**WHAT TO WORK ON:**
a – Answer these questions using the meeting notes on accessibility scoring:
(i) According to Fazio, what was one of the issues with this kind of process?
(ii) What is pkorn very concerned with?
(iii) In ShawnL's footer example, what is probably unlikely to send a person off in the wrong direction?
b – Carry on the meeting notes on accessibility scoring, picking up after their final sentence.

**QUOTED PASSAGE:**

Shadi: Weighting can be done with or without scoring. I.e. the levels of A, or AA on current 2.X WCAG.

<CharlesHall> +1 to Shadi. we also have a kind of weighting with non-interference

<Fazio> One of the issues was the cost of testing with this kind of process being so intricate

Missing a text alternative on an informative image vs. non informative image may have different weight, for example.

<jeanne> +1 to shadi talking about more granular evaluation. We have talked aobut putting soome of that work at the Method level.

<pkorn> +1 - very concerned with the complexity involved in both proposals

Detlev: What would be an appropriate way to making thoughts available , would it be appropriate to paste within the IRC or link to it elsewhere?

Is adding a third proposal be beneficial?

<Zakim> alastairc, you wanted to ask about the non-interference aspect and how that affects scoping.

AlastairC: You can post before meeting ends so we can reference it.
... In regard to non interference within a Silver context, can someone in Silver explain how that helps when scoping a path?

ShawnL: On scoping a path, it is about scoping boundaries of a path. Entry point to Final point. Accomplishing is the ultimate goal.

One example is talking to heading structure and heading clarity.

User may think they need to go to a different structure to accomplish the goal if a label is missing , or if meaningless label is present on the heading.

Another example, link in a footer. Lists of links within footer are probably unlikely to send person off in wrong direction.

This can work at per test level. This is where ACT structure can help for entry points. I.e. for links, this is what you need to check. Given this particular test, this is the score. The score would be framed based on the path the user is able to get through.

Defining path through the testing.

Framing in context of user makes in easier to understand. I.e. flashing occurs on this page at this area, however user is able to get to where they need to and not come across it in the context of what they are trying to accomplish.

**EXTRACTED INFORMATION:**
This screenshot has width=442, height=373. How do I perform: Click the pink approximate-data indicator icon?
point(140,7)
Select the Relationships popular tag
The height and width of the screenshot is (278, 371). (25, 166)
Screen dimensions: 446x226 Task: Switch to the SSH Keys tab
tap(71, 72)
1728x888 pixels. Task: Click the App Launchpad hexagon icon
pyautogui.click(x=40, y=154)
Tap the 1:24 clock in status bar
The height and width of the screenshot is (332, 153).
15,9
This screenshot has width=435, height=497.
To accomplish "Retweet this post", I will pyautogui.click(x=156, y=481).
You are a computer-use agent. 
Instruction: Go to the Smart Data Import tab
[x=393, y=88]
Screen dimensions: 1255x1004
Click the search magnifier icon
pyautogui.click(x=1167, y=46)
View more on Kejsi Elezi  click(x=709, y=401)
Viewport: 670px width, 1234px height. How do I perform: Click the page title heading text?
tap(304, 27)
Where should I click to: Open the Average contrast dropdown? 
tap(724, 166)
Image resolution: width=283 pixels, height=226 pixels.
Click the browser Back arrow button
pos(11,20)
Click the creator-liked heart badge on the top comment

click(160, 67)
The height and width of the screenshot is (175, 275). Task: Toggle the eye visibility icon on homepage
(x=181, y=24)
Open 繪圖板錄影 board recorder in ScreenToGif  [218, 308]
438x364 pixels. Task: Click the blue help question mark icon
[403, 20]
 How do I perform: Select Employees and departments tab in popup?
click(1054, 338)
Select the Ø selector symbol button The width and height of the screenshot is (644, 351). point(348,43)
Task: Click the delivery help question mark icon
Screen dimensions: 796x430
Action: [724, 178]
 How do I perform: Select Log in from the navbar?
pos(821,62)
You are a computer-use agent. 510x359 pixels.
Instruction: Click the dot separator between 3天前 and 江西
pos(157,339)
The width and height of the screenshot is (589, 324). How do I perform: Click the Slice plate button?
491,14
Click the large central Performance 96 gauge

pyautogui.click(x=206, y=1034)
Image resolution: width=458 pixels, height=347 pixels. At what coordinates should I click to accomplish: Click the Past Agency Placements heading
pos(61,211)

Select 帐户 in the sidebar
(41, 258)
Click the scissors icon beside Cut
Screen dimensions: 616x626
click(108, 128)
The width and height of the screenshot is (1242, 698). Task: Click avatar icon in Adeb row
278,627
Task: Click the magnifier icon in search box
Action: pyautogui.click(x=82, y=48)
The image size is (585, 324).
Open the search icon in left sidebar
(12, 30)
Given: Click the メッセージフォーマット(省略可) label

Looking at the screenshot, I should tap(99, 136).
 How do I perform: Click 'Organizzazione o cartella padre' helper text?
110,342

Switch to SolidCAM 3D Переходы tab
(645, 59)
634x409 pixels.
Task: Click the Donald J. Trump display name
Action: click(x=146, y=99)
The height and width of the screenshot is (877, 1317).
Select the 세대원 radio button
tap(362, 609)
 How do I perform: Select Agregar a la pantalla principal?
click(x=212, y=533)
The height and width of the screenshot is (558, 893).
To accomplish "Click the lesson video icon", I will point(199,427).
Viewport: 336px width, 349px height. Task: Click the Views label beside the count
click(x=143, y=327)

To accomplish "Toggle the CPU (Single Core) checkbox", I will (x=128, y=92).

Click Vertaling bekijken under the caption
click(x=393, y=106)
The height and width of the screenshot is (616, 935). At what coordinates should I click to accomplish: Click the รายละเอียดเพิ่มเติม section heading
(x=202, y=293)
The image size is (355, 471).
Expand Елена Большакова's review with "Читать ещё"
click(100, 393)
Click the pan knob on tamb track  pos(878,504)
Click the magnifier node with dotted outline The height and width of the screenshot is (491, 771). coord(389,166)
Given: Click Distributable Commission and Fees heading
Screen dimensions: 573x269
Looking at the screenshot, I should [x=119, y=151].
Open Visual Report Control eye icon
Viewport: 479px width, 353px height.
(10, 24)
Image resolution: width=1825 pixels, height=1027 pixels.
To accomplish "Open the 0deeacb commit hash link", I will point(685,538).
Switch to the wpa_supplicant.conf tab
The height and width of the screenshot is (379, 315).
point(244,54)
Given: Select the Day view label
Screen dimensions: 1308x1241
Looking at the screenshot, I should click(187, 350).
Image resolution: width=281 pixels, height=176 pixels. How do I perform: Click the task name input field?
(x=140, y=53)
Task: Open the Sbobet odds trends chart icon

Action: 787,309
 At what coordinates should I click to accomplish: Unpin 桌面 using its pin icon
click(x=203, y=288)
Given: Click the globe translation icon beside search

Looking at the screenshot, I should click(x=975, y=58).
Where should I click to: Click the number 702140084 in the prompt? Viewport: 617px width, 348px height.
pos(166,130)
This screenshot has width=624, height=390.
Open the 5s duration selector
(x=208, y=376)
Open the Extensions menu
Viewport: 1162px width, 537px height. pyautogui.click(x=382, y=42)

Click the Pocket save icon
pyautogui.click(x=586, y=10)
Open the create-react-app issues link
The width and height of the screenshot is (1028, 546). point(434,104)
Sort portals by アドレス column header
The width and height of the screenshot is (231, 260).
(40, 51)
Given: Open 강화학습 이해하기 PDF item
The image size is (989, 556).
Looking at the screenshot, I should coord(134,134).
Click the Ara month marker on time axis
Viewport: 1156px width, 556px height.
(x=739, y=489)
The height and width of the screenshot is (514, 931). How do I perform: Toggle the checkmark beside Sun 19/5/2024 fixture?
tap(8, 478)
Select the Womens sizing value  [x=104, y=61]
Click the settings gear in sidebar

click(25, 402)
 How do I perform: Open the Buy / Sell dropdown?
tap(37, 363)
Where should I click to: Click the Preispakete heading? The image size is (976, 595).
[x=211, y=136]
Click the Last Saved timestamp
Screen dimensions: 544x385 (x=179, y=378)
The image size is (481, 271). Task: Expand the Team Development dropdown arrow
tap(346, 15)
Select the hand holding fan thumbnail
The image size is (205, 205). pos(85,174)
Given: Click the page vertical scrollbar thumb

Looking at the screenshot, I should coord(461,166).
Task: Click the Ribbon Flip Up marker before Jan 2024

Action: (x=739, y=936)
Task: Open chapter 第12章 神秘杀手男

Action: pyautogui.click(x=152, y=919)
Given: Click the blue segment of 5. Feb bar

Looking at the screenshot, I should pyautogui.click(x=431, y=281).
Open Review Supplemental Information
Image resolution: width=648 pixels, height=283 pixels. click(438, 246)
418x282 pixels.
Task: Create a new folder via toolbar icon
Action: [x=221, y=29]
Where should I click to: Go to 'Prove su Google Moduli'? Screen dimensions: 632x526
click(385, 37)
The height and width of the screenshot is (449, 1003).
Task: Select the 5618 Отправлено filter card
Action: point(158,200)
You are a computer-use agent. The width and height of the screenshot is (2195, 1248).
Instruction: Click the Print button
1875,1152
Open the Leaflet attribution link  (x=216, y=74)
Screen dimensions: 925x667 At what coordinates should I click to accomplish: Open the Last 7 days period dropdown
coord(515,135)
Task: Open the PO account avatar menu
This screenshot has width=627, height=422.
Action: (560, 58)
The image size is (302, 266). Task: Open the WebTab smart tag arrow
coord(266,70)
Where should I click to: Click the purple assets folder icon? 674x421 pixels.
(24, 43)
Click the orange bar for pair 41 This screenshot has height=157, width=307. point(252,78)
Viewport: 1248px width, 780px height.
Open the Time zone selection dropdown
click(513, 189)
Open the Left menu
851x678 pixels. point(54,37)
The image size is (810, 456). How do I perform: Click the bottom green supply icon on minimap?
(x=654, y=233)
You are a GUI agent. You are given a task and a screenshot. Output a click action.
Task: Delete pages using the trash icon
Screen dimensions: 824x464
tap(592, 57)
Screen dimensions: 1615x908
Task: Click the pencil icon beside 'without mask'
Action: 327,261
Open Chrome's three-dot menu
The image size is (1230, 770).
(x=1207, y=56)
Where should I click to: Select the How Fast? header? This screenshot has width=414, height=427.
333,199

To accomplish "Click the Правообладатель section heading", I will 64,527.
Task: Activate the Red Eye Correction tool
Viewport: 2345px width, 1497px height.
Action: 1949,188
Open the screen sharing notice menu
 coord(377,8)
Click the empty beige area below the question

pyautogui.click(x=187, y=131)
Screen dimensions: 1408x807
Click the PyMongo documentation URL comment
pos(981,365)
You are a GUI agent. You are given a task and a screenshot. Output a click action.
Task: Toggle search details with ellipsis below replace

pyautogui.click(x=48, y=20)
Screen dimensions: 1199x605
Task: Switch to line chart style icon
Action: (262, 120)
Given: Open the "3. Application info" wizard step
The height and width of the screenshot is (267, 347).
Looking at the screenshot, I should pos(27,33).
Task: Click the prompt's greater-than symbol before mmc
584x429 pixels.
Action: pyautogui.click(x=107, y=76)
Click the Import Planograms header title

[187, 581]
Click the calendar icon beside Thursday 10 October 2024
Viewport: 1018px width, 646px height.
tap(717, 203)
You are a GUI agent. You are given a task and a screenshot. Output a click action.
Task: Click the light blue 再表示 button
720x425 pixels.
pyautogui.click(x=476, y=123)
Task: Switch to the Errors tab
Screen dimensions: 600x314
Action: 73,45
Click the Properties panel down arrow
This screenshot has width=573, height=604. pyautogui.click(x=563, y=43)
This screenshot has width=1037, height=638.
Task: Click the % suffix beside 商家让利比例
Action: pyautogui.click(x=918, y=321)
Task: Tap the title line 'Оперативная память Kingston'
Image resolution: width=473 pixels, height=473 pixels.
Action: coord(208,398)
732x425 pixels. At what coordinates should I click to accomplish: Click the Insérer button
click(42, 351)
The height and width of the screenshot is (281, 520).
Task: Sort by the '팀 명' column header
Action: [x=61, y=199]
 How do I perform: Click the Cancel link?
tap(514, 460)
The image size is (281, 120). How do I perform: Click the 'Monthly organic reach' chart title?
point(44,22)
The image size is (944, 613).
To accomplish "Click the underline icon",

**ANSWERS FOR THE TASKS:**
a –
(i) The cost of testing, because the process is so intricate.
(ii) The complexity involved in both proposals.
(iii) Lists of links within the footer.

b –
Rachael: I think 3 types of testing proposal treated non interference as items that could fail. In Weighted scoring, additional points are given if it doesn't interfere with someone's path

AlistairG: We are almost coming full circle on P1, P3, etc. off of WCAG 1. and then talking to levels of A, AA in WCAG 2.

AlastairC: What do we do with categories of disabilities? Do we try to weight guideline scores? Or are we looking to define if there is a sufficient score?

Wilco: Weighted scoring talks to pass fail in some capacity and adding scoring in additive

Rachael: I'm not sure on the weighted scoring. He leveraged the test set I sent out. Tests can be scored as appropriate. Each test may be binary, it may be a percentage, it may be an assigned quality or adjectival.

Each test has a unique way of testing , appropriate to itself as a test.

<Wilco> +1

Shadi: Considering only types of disabilities to create the weights could potentially disadvantage certain groups. It needs to be explored further to be balanced.

<CharlesHall> not categories of disability categories of functional needs (which include temporary, situational, and contextual)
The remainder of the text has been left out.